== A tarefa ==
Indique se cada afirmação a seguir concorda com o texto do exercício. Responda sim ou não e cite, entre aspas, as palavras do texto que decidem a questão.
1. A Pampulha foi construída na década de 1940.
2. Na época da construção da Pampulha, os tikmũ’ũn eram mais de 59 indivíduos.
3. Atualmente os tikmũ’ũn somam cerca de duas mil pessoas.

Como diria a etnomusicóloga e parceira do “povo gavião-espírito” Rosângela de Tugny, no “mundo de infinitudes tikmũ’ũn, as sucessivas perdas materiais – território, fauna, flora, água, alimentos, casas, e mesmo de pessoas – são atualizadas a cada dia, com seus yãmĩyxop, os “povos espíritos”que chegam às aldeias vindos de “florestas virtuais”.
Isael Maxakali em um debate recente na Escola de Arquitetura da UFMG, após a exibição de Caçando Capivara se recorda que sempre lhe questionavam em Belo Horizonte o fato de a lagoa da Pampulha estar povoada de capivaras, enquanto na aldeia está estava praticamente extinta. E indaga ao público: “então porque não levamos as capivaras conosco? Aqui elas vivem na imundice, são vistas como pragas que transmitem doenças. Isso nunca aconteceria por lá”.
Quando Pampulha foi construída na década de 1940, inaugurando a arquitetura moderna entre nós, as florestas eram entidades bastante concretas, mas as cidades brasileiras não eram mais do que projeções de um país do futuro. Naquele momento os tikmũ’ũn, não passavam de 59 individuos, vivendo como podiam nas margens do córrego Umburanas, na fronteira entre Minas Gerais e a Bahia, e como nos mostra Roberto Romero em seu trabalho “A errática maxakali”, a extinção dos “remanescentes” por morte ou dissolução na sociedade nacional era então tida como certa, mesmo por seus eventuais aliados (hoje, somam cerca de duas mil pessoas).

== Material extraído ==

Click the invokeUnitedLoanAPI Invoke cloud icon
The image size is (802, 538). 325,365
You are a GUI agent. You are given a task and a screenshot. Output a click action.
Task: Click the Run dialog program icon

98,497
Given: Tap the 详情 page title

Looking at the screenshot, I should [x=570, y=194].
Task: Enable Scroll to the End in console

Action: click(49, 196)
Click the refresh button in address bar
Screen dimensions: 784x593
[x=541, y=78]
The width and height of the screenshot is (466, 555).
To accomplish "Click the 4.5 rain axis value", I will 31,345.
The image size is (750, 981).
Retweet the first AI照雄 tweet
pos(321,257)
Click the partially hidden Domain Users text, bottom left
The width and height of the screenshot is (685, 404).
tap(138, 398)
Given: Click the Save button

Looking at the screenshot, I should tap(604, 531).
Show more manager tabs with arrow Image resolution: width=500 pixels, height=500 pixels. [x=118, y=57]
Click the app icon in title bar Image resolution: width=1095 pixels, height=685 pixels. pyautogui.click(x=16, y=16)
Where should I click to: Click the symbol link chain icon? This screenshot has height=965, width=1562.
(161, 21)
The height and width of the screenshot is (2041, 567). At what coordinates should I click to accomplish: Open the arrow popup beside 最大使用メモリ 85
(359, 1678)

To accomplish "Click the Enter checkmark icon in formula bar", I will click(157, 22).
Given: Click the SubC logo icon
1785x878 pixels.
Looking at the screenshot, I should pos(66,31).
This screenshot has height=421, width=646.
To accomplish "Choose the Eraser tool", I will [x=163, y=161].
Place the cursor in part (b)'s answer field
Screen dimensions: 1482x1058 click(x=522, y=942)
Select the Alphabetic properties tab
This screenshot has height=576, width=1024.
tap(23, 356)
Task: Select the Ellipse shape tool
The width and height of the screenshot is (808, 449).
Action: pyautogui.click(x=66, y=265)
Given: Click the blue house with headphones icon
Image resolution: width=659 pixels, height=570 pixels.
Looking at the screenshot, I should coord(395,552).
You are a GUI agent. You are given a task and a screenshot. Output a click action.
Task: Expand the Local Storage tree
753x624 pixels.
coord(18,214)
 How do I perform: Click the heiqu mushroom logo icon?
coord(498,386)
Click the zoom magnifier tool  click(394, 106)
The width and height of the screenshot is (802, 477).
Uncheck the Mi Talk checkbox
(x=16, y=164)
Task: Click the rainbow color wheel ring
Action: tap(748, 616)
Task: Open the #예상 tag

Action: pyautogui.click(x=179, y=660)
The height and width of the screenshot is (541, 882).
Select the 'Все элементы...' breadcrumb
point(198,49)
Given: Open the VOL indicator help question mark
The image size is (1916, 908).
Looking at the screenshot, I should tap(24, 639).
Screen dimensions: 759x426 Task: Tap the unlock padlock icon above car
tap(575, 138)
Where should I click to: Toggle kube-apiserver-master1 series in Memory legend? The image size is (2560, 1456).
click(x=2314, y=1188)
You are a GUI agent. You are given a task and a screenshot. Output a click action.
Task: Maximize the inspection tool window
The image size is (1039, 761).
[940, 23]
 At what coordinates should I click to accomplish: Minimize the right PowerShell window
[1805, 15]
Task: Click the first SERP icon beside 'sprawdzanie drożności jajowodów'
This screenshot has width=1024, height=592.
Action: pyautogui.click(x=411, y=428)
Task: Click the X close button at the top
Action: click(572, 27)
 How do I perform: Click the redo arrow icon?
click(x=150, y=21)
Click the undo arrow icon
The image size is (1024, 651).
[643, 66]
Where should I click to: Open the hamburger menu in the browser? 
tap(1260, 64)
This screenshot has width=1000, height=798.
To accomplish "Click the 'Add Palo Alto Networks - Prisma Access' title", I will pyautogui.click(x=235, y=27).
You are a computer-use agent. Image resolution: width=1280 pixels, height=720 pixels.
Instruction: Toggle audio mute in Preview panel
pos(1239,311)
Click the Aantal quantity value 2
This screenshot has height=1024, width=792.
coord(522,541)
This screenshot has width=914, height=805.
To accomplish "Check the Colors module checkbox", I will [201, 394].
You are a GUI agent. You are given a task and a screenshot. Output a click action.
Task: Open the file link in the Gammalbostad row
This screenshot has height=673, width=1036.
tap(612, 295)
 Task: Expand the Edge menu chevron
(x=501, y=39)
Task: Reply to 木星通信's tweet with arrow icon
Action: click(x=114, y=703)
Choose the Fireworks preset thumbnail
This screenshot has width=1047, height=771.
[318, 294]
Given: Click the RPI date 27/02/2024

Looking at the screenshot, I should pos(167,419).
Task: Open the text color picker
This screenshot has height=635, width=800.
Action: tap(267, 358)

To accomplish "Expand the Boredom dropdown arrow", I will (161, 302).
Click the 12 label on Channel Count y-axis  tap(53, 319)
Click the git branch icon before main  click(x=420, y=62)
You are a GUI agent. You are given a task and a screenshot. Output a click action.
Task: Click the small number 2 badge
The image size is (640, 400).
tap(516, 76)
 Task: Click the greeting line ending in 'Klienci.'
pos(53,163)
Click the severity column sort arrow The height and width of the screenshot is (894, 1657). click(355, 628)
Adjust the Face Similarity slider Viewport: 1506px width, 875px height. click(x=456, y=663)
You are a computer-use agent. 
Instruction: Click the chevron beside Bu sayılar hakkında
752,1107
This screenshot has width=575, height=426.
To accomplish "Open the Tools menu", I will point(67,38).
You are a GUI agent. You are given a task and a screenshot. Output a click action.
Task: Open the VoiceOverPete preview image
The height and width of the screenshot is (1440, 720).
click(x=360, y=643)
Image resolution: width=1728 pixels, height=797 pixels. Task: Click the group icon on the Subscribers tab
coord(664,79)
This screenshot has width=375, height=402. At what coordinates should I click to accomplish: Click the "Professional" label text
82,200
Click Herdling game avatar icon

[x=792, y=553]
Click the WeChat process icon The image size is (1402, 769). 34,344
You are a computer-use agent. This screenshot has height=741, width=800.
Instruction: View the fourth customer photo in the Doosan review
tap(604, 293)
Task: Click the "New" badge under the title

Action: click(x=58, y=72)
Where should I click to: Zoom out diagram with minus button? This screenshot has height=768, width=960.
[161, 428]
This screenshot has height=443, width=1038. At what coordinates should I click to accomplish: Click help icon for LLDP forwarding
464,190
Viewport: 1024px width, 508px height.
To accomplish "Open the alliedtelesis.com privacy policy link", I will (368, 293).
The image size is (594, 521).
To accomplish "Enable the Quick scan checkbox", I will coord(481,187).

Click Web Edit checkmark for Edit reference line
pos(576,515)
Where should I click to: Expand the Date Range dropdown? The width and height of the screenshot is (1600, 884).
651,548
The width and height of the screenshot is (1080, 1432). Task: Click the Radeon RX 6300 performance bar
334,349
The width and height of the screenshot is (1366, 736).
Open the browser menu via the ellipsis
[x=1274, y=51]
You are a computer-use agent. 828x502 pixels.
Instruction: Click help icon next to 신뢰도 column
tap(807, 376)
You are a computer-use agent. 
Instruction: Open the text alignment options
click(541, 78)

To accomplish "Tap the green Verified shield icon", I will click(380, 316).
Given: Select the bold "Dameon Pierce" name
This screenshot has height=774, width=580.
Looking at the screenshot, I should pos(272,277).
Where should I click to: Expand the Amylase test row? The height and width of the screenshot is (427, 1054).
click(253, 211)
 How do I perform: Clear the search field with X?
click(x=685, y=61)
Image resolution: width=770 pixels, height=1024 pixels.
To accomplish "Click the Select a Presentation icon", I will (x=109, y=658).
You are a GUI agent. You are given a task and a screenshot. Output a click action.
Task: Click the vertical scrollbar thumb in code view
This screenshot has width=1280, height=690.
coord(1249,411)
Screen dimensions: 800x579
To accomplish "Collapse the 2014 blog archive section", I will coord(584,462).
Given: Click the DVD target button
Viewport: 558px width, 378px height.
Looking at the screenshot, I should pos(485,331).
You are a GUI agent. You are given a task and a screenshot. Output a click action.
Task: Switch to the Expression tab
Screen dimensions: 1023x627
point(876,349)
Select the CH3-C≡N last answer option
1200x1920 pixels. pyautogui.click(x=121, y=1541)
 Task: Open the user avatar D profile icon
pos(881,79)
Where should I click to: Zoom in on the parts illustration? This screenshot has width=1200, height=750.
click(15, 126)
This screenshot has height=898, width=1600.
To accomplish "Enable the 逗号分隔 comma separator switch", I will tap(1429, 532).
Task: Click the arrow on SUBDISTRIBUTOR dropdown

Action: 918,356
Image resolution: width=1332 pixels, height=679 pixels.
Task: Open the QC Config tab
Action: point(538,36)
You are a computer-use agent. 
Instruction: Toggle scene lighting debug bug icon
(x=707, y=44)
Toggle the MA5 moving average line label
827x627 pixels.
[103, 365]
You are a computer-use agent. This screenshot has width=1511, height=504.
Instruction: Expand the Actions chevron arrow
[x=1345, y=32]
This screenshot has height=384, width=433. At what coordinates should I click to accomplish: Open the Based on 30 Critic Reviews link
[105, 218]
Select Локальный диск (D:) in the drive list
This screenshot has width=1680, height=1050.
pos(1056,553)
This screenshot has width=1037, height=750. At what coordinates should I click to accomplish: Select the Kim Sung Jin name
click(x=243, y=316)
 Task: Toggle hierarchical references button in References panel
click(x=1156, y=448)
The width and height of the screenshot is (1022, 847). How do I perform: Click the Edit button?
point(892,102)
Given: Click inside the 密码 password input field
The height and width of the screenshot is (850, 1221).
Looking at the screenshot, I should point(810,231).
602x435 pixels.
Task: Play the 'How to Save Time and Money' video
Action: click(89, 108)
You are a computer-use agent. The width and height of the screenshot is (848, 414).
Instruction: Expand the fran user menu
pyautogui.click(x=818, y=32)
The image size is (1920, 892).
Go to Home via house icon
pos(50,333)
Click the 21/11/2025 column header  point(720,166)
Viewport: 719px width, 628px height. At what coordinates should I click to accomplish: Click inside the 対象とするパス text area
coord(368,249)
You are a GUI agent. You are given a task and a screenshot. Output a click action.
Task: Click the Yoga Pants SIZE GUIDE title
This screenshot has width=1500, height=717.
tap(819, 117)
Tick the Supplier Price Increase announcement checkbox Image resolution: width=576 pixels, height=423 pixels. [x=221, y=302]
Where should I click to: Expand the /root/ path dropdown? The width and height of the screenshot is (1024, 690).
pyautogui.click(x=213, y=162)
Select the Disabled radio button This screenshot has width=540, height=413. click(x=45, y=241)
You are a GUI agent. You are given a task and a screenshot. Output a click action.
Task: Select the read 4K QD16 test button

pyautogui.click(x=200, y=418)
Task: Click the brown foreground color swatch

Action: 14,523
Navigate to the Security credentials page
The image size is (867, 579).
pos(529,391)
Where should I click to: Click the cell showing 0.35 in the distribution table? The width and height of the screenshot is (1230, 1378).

== Resposta ==
1. Sim: “Quando Pampulha foi construída na década de 1940”.
2. Não: “os tikmũ’ũn, não passavam de 59 individuos”.
3. Sim: “hoje, somam cerca de duas mil pessoas”.